Written task. How many lines of the listing contain the word "Toggle"? Give only the number, and treat case as significant.

Supplied records.
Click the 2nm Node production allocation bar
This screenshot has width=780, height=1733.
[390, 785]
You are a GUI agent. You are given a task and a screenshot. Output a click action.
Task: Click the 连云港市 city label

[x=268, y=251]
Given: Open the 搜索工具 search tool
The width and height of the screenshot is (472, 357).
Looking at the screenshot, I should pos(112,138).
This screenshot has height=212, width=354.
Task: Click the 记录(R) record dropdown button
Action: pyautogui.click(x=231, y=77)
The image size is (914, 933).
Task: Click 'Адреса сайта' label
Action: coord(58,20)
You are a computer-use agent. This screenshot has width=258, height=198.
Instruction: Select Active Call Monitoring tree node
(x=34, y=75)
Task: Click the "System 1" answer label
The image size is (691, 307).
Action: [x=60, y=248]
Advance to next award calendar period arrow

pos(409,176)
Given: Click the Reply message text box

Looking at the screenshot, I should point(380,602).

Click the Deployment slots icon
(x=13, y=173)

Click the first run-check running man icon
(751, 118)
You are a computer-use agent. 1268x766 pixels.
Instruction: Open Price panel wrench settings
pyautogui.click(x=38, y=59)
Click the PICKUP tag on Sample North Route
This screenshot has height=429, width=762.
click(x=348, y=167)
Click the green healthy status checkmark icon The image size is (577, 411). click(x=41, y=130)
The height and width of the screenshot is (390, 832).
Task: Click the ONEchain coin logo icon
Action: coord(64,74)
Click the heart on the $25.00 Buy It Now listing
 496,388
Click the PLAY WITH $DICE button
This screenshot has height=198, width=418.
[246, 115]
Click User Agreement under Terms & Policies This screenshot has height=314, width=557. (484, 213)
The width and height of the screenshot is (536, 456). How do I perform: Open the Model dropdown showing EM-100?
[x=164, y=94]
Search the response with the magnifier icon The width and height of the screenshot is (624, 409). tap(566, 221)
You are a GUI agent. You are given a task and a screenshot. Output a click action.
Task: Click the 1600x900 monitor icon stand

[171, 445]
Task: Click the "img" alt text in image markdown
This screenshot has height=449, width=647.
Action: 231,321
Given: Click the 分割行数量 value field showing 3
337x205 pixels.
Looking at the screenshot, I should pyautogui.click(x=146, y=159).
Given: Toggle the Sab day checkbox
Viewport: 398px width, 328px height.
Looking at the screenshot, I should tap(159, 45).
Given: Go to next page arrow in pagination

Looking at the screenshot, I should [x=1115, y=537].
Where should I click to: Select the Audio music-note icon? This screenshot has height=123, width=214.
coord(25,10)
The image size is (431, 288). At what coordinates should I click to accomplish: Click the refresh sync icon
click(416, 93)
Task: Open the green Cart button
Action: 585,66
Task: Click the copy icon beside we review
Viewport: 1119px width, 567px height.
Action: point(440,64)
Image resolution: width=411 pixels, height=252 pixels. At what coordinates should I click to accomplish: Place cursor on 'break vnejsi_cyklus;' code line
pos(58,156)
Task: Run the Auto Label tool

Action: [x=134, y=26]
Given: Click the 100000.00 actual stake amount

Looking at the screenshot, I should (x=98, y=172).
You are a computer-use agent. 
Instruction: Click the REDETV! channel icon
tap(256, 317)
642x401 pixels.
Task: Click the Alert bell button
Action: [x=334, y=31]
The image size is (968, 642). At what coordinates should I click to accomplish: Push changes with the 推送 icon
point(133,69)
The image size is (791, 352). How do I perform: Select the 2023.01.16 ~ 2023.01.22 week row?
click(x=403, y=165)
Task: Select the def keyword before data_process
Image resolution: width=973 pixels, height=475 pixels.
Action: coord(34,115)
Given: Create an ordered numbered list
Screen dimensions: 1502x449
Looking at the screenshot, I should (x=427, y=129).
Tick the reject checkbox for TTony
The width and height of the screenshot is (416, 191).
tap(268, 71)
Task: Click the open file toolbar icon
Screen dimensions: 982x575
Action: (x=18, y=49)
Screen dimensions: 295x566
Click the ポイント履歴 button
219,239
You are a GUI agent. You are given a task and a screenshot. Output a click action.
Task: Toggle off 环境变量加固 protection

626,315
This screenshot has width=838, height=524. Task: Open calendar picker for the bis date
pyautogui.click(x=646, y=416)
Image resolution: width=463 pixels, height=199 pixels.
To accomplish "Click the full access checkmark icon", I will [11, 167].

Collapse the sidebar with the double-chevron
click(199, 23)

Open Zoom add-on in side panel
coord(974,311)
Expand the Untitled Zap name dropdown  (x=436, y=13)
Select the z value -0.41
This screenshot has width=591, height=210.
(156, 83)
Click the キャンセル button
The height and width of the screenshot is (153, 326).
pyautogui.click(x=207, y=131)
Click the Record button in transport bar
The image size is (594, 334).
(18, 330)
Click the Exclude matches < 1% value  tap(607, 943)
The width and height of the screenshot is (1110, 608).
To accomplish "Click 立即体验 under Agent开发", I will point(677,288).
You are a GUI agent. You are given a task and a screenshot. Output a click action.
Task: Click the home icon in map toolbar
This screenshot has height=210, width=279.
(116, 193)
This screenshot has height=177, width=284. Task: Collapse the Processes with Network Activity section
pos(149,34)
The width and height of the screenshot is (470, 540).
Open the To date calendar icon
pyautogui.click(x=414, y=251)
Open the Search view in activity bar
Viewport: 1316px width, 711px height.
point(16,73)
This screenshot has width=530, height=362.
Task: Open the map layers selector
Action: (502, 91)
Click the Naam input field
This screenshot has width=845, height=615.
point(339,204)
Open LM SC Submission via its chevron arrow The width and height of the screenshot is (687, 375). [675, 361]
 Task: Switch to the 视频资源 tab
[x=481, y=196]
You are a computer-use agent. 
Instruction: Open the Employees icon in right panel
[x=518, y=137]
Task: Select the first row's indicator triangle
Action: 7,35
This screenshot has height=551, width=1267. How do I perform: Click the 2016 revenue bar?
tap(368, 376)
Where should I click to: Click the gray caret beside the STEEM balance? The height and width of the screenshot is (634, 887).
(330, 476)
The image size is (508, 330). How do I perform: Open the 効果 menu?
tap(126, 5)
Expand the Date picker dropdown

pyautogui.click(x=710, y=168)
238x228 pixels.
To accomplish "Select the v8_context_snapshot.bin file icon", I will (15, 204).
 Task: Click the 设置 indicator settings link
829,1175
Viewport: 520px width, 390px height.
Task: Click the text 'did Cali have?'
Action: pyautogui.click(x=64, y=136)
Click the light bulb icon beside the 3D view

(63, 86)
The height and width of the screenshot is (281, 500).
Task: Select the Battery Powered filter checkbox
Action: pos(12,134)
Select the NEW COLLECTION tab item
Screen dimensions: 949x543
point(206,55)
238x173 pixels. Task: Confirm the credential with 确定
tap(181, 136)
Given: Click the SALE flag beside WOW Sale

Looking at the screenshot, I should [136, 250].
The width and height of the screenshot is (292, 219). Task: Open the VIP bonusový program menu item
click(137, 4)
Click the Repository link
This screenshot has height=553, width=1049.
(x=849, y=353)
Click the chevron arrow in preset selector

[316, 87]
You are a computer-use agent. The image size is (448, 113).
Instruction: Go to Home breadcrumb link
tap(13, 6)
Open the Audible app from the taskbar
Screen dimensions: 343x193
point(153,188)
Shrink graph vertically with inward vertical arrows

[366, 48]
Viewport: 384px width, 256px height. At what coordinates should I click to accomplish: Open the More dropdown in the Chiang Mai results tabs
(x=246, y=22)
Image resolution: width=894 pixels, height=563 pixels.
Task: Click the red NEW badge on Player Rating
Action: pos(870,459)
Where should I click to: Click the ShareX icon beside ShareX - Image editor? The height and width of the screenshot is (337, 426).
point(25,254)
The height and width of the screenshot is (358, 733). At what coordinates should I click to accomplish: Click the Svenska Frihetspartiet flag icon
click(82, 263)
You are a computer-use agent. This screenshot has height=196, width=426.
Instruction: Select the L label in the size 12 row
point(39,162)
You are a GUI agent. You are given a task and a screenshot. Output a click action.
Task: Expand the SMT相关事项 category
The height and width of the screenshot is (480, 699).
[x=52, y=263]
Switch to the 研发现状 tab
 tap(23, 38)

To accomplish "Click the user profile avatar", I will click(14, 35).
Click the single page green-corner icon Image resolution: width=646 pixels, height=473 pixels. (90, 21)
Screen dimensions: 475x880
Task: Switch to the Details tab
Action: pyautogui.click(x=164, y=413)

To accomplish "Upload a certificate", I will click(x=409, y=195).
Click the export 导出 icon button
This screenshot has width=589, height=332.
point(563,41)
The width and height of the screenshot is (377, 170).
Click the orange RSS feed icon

Task response. 2